Младший брат вдруг заплакал. Шурка встрепенулся, и резко поднялся с постели. Выбежал во двор, действительно услышал многоголовое хрюканье свиней и увидел, что к тому роковому месту начали подходить люди.
-Конец, теперь конец мне, - вслух, неожиданно для себя, произнес Шурка.
-Какой конец, Шура? – переспросил его младший брат.
Шурка не ответил. Он схватил ружье, патронташ, потом, немного посуетившись, ухватил булку хлеба и шмат сала, и выбежал из избы. А младший брат, ничего не понимая, смотрел все это время на Шурку, словно на сумасшедшего. Кажется, так оно и было.
Шурка убежал в тайгу. А его отец, почуяв что-то неладное, вместе с соседями силой разогнали свиней, раскопали землю, где рылись эти свиньи, и... Все Войтки в деревне ополчились. Нас, надо же нас, среди бела дня начали убивать. Председатель Совета позвонил в район, в милицию. Та приехала через дня три, освободив от блокады Войтками дом шуркиного отца.
После вразумлений и успокоения Войтков милиция, а также вся деревня, в первую очередь Войтки, пошли в тайгу искать Шурку.
Нашли. Он спал на опушке леса в обнимку с ружьем. Сдался он смиренно.
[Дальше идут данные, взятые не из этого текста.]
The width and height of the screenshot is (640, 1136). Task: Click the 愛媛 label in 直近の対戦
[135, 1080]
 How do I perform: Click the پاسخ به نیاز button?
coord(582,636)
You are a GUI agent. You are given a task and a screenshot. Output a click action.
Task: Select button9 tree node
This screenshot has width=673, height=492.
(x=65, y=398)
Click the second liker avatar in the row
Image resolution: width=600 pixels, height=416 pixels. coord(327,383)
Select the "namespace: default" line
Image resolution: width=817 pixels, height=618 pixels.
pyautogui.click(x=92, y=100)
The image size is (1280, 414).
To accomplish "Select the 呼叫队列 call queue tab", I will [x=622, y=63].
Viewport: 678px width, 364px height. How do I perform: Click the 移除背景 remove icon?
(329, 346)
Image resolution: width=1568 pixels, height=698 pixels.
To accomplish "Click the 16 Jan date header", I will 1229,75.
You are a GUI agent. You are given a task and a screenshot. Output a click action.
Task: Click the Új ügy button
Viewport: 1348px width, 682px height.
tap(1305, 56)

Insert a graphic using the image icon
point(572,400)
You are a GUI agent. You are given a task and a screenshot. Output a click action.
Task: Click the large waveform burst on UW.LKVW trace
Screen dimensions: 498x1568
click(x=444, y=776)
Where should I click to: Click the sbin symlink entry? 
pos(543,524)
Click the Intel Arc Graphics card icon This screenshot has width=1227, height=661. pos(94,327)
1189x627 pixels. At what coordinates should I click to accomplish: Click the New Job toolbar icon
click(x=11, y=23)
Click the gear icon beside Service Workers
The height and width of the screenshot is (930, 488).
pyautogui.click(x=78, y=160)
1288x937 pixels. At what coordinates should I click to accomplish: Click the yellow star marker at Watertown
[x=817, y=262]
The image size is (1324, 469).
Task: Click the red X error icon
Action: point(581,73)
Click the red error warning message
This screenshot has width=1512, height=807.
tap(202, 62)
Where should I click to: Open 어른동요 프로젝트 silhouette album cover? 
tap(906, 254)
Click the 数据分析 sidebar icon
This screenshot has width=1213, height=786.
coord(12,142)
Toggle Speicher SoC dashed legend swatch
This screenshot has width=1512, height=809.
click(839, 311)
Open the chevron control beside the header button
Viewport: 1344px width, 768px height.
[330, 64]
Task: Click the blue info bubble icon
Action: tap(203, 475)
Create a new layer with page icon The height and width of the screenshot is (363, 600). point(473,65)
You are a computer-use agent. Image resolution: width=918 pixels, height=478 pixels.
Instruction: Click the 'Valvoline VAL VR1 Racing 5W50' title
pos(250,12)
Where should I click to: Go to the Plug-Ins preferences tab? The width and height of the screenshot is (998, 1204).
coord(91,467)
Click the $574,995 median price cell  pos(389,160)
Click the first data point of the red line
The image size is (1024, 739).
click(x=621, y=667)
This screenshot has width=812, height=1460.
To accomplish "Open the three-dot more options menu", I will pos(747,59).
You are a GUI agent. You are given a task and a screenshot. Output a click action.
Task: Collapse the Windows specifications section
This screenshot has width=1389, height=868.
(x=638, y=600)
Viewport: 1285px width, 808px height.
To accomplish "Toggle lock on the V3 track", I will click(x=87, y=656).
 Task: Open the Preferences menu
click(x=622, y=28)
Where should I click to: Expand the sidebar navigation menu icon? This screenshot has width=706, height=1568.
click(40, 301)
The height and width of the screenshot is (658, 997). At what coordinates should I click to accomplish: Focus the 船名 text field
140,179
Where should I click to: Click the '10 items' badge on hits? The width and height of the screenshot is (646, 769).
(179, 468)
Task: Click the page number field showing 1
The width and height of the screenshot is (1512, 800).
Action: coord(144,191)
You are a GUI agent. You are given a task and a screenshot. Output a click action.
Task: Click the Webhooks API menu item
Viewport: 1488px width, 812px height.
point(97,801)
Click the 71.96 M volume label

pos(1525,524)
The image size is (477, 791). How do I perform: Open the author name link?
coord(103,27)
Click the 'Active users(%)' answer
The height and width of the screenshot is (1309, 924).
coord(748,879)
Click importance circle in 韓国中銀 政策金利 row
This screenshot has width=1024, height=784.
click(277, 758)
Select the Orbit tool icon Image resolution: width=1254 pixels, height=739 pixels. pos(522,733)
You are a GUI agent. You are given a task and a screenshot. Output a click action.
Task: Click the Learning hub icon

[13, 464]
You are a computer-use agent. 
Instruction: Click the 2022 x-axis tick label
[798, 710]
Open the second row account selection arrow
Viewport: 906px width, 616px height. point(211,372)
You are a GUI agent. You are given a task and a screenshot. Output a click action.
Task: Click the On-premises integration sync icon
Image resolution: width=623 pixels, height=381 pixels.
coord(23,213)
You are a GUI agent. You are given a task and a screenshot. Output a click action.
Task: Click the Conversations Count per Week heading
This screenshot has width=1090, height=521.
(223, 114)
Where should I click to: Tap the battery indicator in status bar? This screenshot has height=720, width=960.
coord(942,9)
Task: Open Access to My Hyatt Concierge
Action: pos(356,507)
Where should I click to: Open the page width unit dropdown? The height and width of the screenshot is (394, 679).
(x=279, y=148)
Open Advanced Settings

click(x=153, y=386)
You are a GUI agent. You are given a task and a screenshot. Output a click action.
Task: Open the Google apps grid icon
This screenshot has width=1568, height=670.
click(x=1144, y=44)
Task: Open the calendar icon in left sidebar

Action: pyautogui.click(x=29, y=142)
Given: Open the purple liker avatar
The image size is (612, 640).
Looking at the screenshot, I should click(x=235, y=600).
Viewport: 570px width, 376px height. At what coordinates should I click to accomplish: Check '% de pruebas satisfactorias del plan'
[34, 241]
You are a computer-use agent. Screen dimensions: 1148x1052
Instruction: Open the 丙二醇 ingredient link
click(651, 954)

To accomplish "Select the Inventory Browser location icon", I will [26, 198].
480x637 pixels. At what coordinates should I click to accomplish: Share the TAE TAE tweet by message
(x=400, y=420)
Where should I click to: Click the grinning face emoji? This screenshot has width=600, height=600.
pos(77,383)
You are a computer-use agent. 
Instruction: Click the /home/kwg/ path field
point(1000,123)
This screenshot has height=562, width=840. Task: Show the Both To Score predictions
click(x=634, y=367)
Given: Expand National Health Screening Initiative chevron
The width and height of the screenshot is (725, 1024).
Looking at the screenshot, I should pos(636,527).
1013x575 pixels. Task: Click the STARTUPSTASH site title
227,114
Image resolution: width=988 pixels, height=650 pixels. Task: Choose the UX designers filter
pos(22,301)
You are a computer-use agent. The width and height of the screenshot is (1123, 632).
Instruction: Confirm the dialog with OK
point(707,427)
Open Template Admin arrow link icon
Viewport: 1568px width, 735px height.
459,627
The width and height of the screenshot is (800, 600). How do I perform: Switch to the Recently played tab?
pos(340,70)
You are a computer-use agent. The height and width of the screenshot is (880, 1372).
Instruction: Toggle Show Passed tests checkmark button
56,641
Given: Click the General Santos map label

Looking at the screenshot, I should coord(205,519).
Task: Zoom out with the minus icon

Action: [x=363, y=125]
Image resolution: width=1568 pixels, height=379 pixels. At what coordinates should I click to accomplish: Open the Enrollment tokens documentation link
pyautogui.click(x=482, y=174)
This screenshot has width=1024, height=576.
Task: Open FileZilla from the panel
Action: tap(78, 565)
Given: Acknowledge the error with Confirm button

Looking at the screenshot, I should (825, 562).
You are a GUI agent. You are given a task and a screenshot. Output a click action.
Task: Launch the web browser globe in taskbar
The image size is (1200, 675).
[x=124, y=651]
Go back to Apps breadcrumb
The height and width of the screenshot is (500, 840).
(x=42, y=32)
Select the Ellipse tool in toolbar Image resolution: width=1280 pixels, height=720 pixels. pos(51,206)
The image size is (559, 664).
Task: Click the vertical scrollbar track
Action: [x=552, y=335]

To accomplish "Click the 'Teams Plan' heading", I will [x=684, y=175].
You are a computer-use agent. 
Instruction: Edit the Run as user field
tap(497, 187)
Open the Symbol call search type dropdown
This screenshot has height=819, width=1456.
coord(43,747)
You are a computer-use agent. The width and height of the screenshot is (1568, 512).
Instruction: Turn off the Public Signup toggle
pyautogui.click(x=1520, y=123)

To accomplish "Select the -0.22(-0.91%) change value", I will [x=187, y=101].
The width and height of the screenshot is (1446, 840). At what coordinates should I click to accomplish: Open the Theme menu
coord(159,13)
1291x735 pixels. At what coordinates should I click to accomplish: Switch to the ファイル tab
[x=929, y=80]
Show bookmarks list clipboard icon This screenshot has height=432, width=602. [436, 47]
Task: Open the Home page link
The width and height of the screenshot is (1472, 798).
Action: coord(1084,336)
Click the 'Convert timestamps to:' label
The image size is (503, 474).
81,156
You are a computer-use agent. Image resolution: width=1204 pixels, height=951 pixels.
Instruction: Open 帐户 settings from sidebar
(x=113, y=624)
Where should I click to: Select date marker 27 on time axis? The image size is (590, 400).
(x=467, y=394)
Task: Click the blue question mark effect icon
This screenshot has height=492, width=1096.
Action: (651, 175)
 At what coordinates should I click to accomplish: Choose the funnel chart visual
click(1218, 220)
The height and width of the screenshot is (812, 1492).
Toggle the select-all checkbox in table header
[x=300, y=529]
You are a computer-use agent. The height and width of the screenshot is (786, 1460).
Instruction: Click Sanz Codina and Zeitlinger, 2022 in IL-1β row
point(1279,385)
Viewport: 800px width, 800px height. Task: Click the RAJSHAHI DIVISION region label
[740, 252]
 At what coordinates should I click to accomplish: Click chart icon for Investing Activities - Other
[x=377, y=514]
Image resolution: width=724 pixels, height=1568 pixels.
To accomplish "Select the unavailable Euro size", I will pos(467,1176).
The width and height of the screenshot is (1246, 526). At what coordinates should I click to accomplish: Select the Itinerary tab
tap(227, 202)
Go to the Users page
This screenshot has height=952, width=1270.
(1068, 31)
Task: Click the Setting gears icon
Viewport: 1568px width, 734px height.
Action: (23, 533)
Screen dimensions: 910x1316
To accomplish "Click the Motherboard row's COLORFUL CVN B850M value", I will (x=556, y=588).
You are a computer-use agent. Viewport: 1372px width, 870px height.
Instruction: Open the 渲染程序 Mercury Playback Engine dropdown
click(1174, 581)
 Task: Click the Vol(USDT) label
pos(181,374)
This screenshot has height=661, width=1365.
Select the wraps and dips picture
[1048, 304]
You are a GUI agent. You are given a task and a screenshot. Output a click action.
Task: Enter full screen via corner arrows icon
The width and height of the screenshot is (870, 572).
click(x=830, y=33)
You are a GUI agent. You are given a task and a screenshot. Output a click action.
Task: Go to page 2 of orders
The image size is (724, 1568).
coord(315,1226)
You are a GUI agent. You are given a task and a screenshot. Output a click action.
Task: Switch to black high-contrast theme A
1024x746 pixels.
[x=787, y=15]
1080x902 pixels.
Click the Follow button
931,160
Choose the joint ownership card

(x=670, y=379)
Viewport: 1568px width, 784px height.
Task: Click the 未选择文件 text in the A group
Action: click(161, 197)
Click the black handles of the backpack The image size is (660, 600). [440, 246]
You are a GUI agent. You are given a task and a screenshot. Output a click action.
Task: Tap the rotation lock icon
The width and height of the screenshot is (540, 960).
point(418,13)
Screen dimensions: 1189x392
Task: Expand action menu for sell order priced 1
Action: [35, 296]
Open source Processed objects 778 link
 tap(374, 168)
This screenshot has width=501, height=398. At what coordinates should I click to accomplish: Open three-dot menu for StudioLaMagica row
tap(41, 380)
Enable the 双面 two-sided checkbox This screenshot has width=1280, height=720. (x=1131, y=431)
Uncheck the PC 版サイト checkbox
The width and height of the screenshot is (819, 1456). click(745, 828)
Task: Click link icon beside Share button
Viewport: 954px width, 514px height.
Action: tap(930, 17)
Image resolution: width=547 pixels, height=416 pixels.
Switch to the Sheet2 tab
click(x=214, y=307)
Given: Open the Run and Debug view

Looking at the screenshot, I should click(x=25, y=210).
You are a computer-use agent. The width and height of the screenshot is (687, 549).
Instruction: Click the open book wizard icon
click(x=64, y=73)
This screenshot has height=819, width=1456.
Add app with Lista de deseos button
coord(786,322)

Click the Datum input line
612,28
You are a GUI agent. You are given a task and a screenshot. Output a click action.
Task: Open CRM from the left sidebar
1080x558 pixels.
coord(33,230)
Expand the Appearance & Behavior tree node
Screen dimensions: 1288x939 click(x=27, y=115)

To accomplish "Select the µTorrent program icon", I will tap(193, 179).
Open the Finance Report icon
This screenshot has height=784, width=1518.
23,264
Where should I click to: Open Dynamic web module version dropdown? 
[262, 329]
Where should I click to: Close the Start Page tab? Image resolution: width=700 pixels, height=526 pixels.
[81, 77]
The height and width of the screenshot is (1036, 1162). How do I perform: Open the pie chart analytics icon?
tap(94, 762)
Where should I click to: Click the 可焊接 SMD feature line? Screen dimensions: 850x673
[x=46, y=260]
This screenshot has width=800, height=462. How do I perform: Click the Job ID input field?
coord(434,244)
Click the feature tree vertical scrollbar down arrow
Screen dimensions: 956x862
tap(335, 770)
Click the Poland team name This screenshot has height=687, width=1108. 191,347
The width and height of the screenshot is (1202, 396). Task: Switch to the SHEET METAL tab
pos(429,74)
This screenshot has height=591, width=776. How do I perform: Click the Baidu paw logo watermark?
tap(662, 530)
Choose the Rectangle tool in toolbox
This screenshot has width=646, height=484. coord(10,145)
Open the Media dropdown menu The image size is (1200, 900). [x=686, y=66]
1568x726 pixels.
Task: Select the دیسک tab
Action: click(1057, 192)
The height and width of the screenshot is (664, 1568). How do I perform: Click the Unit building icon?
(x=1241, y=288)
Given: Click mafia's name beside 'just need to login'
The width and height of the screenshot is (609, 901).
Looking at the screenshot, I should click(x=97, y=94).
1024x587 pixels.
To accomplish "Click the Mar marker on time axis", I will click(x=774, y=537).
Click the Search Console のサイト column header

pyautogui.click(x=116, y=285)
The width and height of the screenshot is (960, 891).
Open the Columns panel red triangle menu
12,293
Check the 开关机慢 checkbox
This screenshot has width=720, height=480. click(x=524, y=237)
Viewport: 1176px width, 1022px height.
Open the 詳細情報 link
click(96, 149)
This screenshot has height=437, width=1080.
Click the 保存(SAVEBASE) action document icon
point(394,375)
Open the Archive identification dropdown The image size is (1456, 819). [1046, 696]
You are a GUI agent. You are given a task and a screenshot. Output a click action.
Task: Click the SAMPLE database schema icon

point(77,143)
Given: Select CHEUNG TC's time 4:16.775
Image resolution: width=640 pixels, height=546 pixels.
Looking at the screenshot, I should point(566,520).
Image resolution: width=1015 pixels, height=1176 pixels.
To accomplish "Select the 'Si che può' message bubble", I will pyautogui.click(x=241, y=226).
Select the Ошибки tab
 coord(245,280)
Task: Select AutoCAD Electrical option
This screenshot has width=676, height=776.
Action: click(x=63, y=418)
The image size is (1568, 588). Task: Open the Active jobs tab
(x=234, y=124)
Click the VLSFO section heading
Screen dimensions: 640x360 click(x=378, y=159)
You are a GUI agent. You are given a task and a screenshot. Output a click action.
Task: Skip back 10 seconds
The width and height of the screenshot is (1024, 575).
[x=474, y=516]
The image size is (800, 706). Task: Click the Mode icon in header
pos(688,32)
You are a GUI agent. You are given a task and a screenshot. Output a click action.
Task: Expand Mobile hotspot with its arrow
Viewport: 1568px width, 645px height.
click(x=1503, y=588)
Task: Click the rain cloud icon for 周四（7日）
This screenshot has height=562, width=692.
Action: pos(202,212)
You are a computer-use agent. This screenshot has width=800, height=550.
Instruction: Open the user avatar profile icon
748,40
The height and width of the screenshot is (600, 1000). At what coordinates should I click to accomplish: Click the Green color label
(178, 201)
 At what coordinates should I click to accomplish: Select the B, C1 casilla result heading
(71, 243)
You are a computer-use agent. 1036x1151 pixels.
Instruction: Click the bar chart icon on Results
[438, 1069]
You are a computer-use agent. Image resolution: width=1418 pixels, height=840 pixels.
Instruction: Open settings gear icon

Когда ему вязали белые рученьки, - слезы, одни только слезы были ответом Шурки на все случившееся.
Судили Шурку, дали четыре года всего, как малолетке. А Войткам казалось, что этого мало. Вернется домой, - говорили Войтки, - убьем, непременно убьем его.
- А вот, - заговорил студент Витя. - У нас, совсем недавно, в этом году, зимой, случай произошел. Со мной парень учится, а у него младший брат был, в прошлом году школу окончил. Учился, как говорил его брат, довольно неплохо, а вот в институт поступать даже и не пытался. Дело в том, что у них была одна мать, жили в деревне, и только по материальной причине мать не отпустила его в город.
- Двух вас, - говорила она, - я не потяну. Сиди-ка, Коля (так звали младшего сына) до армии дома. Годик поможешь мне по хозяйству. Сходишь потом в армию, ума наберешься. А там и старший выучится, станет зарабатывать, и после армии мы тебя выучим, легче всем, нам будет тогда.
Итак, Коля остался в деревне, работал он в местном колхозе. После Нового года приехали студенты на зимние каникулы, приехали из разных городов, разговоры интересные ведут.
А Коля только глазами хлопает. К тому же невзрачным был Коля – светленький такой, добродушный, низенького роста, курносенький. Учились все вместе в школе, а тут будто бы и никто его не замечает.
Интересно, наши студенты за приятное свое времяпровождение получали стипендию такую же, что и Коля зарабатывал в своем совхозе, нагружая вилами зеленый вонючий силос на тракторные сани. Если для студентов стипендия была карманными деньгами, то Коля все до копейки отдавал матери, чтобы та, потом часть этих денег отправила старшему брату, в город.
Вот и закончились студенческие каникулы, и такая тоска наступила в деревне. Коля не находил себе места.
И вот, однажды он пришел домой под хмельком, выпил где-то наш Коля. Мать начала ругаться.
-Что же ты, Коля, пить начал. У тебя вся еще жизнь впереди. А иначе пропадешь, как твой отец.
-Слушай, мать. – А мать даже перестала узнавать своего тихого, ласкового сына. – Дай-ка мне денег на бутылку водки, а то ведь я сам у тебя найду.
-Да ты сдурел, что ли?
Коля не стал спорить с матерью. Он разделся, снял валенки, потом взял ружье, сел на лавку и оперся подбородком на ружье. Мать завопила и было бросилась к нему.
-Ты, что, дурачок, жизни себя хочешь лишить?
-Не подходи ко мне, - кричал Коля, - А то стрельну в себя.
Мать начала плакать, увещевать Колю. Сотый, а может быть, тысячный раз рассказывала она ему, что она родила его через великие муки, выкормила, спасала от коварных болезней, берегла от сглазу, по ночам не спала, все думала и думала, как бы чего с ее Коленькой не случилось...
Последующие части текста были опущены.